Search the records for the string "computer" and copy every line where it turns up.

━━━ Data

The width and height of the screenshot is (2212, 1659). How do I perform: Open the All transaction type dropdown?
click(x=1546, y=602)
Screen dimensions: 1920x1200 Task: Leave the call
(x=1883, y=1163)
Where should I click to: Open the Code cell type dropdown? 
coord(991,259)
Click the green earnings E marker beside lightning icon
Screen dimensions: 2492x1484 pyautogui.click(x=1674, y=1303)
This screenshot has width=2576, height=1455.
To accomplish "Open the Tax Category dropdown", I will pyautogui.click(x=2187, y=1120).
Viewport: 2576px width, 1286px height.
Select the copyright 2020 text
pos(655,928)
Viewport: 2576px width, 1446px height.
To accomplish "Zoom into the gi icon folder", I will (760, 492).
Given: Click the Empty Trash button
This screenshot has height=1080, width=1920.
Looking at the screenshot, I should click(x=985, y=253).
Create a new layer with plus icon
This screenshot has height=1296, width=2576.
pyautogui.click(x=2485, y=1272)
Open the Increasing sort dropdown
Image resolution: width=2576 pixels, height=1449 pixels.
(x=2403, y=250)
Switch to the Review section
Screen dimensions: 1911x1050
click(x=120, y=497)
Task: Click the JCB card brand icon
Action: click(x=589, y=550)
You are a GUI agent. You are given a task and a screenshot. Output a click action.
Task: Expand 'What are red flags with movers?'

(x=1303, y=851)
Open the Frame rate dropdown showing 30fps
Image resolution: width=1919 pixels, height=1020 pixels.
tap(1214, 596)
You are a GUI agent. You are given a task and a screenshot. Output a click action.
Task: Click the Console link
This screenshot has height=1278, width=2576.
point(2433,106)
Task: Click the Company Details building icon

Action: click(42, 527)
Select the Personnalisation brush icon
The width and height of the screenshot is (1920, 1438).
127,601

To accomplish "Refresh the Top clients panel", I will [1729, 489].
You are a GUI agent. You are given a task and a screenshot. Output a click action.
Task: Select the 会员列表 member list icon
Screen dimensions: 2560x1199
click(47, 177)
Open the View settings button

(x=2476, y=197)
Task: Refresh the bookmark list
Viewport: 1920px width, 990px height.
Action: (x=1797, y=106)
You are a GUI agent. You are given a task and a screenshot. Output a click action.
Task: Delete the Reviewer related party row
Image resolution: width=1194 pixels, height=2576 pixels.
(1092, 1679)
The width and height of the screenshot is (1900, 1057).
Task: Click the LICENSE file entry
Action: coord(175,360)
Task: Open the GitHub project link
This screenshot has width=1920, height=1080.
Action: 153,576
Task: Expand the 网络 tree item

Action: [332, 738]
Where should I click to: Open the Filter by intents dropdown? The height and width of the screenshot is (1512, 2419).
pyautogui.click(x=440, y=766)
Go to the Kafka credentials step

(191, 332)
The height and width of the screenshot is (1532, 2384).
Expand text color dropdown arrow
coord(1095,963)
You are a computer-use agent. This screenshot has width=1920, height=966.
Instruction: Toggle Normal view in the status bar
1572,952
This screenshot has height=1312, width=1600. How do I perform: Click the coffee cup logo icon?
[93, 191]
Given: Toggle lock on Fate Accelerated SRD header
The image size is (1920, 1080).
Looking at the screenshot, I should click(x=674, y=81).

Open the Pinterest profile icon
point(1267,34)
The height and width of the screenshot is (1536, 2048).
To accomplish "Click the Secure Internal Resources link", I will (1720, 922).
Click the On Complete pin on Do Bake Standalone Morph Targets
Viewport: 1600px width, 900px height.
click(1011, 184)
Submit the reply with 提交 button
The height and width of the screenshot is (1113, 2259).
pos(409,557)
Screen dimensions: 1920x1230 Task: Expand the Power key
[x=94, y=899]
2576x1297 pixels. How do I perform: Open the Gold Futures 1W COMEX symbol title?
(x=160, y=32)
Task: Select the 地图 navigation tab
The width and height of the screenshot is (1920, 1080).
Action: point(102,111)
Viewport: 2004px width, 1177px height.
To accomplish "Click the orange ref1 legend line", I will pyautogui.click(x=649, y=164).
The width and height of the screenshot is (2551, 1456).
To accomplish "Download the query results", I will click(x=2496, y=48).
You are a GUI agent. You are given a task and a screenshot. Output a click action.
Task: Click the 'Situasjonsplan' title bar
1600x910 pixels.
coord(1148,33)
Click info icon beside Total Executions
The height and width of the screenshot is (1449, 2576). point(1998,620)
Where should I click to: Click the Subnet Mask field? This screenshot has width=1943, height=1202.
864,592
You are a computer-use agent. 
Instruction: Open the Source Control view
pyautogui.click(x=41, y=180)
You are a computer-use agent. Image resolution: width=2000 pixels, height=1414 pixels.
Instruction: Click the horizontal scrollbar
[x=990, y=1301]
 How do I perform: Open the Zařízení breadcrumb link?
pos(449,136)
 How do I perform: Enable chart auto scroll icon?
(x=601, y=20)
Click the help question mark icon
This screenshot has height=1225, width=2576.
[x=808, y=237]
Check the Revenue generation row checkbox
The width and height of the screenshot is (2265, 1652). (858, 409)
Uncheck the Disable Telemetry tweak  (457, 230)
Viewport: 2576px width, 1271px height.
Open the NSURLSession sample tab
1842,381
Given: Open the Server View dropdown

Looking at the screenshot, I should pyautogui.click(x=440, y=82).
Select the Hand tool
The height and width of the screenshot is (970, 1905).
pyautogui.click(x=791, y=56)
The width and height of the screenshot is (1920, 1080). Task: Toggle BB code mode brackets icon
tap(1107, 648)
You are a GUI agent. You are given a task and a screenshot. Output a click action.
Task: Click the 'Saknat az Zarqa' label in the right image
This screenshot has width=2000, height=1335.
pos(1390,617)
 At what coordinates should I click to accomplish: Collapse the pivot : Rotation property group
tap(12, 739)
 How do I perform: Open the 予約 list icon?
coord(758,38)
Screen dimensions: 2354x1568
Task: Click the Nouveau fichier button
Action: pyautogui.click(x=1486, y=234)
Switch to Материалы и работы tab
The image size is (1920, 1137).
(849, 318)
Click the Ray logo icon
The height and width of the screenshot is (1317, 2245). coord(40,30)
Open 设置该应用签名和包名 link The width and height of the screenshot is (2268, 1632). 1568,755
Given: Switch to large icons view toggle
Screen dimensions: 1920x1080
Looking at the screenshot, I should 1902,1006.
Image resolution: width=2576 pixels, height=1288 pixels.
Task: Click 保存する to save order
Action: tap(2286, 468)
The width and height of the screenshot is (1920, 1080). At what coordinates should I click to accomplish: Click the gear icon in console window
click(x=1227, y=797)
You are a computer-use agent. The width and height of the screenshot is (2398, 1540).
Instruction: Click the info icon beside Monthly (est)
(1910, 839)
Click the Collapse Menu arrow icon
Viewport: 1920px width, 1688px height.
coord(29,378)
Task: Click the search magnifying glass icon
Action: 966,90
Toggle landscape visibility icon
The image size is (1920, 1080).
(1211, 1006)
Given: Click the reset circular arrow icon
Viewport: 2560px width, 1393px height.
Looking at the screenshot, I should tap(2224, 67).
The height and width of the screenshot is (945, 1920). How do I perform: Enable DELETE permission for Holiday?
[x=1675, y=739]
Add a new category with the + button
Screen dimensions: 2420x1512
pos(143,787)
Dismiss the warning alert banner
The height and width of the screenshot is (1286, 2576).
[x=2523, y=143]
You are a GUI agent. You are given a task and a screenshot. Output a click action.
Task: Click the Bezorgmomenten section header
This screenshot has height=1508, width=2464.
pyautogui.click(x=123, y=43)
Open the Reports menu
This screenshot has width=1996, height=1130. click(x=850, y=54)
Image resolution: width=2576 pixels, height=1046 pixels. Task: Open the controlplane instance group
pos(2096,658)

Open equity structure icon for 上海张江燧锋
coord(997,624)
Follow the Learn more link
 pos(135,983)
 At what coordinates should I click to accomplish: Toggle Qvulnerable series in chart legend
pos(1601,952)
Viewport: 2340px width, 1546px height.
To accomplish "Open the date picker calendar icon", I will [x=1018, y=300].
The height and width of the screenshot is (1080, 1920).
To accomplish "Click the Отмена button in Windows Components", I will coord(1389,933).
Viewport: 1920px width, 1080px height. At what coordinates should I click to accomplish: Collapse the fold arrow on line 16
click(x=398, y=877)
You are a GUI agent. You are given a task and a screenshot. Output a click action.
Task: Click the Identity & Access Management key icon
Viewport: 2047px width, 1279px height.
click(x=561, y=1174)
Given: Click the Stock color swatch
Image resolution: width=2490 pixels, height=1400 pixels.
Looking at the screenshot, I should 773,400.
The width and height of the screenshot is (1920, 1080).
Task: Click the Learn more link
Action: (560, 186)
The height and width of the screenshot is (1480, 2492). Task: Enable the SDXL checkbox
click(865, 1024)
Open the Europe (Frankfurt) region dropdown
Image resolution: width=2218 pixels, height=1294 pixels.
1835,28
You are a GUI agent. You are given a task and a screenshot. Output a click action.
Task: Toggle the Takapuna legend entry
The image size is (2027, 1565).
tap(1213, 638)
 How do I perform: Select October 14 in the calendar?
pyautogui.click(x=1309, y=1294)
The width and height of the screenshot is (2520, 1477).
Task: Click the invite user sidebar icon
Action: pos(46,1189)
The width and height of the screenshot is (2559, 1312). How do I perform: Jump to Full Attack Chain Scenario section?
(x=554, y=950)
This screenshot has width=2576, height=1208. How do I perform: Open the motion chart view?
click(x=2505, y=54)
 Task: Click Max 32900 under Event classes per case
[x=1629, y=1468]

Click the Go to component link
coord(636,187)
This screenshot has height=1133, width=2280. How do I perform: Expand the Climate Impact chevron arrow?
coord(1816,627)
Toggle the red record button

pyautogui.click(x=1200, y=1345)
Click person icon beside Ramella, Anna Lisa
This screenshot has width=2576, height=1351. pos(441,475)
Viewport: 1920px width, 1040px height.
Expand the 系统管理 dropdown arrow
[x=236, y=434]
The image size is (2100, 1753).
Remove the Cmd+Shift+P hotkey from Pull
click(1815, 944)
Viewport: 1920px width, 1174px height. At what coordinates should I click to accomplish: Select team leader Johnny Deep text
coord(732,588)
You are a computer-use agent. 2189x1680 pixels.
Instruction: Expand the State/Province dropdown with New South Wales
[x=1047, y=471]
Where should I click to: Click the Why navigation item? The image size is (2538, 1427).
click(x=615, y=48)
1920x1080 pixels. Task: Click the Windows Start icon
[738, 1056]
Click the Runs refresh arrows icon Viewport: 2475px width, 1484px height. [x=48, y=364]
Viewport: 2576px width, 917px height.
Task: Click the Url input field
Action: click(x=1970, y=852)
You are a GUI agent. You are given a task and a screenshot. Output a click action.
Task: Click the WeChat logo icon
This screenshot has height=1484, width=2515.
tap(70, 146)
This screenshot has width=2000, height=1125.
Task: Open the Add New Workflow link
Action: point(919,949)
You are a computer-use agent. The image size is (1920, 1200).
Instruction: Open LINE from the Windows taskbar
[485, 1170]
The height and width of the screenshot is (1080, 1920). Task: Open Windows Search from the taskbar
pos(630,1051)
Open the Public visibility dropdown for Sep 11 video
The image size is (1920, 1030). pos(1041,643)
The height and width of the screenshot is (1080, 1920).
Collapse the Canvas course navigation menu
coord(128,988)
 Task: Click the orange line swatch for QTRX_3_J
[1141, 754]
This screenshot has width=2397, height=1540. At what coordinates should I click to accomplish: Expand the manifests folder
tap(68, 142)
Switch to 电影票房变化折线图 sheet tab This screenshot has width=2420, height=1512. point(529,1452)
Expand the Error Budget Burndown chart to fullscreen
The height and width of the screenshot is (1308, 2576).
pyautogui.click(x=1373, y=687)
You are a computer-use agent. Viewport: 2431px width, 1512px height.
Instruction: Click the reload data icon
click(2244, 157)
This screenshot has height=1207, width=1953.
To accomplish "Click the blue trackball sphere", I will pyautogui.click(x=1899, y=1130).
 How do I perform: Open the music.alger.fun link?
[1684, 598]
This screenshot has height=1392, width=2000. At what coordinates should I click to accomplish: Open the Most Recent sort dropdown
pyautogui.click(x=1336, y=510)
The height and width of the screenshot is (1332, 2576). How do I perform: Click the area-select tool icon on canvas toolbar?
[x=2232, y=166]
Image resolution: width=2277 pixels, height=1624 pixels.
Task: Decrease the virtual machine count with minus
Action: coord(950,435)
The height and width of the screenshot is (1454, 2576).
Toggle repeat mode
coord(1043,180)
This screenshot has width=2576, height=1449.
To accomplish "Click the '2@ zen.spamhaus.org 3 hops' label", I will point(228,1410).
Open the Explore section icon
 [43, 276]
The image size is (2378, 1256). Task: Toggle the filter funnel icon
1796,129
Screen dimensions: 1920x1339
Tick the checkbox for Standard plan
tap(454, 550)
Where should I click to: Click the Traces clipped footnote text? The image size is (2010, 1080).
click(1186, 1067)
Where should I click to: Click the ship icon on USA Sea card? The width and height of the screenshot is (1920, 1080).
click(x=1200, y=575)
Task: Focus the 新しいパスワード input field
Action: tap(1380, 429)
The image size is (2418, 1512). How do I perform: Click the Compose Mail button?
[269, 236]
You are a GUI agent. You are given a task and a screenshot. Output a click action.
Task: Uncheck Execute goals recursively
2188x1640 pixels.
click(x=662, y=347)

━━━━━━

Your response
You are a computer-use agent. This screenshot has width=1920, height=966.
You are a computer-use agent. 
You are a computer-use agent. Image resolution: width=2000 pixels, height=1414 pixels.
You are a computer-use agent. The width and height of the screenshot is (2398, 1540).
You are a computer-use agent. 2189x1680 pixels.
You are a computer-use agent. The image size is (1920, 1200).
You are a computer-use agent. Viewport: 2431px width, 1512px height.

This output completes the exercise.